## Requirement
Search each line of the data for the word "agent"; copy every line where it is found.

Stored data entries

--

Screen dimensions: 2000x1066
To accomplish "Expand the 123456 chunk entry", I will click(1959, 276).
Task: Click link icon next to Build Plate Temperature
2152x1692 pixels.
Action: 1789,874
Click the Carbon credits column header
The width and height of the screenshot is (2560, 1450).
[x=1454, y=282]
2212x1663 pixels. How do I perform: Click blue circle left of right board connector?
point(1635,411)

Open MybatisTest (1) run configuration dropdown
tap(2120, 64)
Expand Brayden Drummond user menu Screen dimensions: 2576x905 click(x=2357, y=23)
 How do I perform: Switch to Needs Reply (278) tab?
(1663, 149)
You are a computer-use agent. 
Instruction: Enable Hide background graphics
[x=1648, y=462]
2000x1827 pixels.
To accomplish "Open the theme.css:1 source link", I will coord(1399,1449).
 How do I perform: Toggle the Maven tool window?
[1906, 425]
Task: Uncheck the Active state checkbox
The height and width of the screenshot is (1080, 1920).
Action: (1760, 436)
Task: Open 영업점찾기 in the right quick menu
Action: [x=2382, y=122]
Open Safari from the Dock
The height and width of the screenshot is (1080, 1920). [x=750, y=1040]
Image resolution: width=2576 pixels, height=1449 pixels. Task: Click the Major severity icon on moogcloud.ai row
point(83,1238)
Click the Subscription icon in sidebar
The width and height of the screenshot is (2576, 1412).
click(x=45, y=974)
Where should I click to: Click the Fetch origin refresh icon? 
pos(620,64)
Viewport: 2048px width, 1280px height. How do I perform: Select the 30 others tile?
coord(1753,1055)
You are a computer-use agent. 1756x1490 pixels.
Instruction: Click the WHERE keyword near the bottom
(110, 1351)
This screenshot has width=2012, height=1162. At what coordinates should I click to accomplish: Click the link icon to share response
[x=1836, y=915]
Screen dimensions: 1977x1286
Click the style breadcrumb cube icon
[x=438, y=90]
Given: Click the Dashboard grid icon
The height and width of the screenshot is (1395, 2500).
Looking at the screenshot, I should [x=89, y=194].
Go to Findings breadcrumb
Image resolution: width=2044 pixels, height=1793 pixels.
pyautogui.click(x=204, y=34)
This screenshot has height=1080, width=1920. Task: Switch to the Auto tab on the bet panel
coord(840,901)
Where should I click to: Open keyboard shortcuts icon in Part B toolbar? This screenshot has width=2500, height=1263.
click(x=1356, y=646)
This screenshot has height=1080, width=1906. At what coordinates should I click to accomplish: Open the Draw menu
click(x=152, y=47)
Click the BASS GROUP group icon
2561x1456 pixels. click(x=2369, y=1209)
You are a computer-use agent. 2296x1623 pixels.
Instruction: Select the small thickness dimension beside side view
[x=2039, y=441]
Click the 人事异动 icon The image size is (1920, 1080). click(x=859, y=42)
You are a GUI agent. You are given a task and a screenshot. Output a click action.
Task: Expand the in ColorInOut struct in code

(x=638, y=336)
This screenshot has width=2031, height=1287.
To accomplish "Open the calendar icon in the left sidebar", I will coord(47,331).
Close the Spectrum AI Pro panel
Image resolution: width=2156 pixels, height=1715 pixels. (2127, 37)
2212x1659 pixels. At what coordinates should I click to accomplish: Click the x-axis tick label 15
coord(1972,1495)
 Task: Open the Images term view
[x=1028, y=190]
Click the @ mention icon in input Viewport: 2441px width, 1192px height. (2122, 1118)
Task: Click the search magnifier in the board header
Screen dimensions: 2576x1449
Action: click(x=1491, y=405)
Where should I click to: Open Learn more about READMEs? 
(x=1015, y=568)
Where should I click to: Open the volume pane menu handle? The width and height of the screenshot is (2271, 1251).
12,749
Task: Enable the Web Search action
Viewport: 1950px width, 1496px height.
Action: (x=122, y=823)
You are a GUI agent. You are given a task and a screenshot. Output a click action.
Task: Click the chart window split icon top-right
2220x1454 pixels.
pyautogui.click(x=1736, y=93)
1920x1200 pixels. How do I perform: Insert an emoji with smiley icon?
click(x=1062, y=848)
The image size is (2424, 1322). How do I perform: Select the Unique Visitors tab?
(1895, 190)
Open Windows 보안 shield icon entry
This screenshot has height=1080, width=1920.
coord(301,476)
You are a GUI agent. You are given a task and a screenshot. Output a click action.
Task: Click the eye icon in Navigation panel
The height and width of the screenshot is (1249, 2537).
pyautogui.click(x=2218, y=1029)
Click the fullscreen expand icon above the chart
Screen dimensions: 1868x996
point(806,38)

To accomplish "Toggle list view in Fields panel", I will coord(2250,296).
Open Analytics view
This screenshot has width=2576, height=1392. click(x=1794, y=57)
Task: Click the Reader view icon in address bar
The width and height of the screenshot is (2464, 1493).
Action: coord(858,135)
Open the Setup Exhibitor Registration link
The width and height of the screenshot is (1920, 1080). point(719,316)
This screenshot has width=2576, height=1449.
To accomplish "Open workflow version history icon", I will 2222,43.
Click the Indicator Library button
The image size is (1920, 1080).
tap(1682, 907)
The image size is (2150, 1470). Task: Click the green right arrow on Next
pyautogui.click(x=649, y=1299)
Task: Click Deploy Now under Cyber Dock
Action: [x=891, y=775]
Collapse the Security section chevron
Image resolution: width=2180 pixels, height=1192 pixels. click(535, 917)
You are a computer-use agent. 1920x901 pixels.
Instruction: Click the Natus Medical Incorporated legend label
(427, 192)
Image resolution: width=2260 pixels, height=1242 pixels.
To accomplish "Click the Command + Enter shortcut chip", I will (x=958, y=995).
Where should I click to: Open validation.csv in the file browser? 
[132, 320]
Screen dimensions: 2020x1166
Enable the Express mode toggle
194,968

--

## Worked solution
You are a computer-use agent. 
You are a computer-use agent. 1756x1490 pixels.
You are a computer-use agent. 2296x1623 pixels.
You are a GUI agent. You are given a task and a screenshot. Output a click action.
You are a GUI agent. You are given a task and a screenshot. Output a click action.
You are a GUI agent. You are given a task and a screenshot. Output a click action.
You are a computer-use agent. 1920x901 pixels.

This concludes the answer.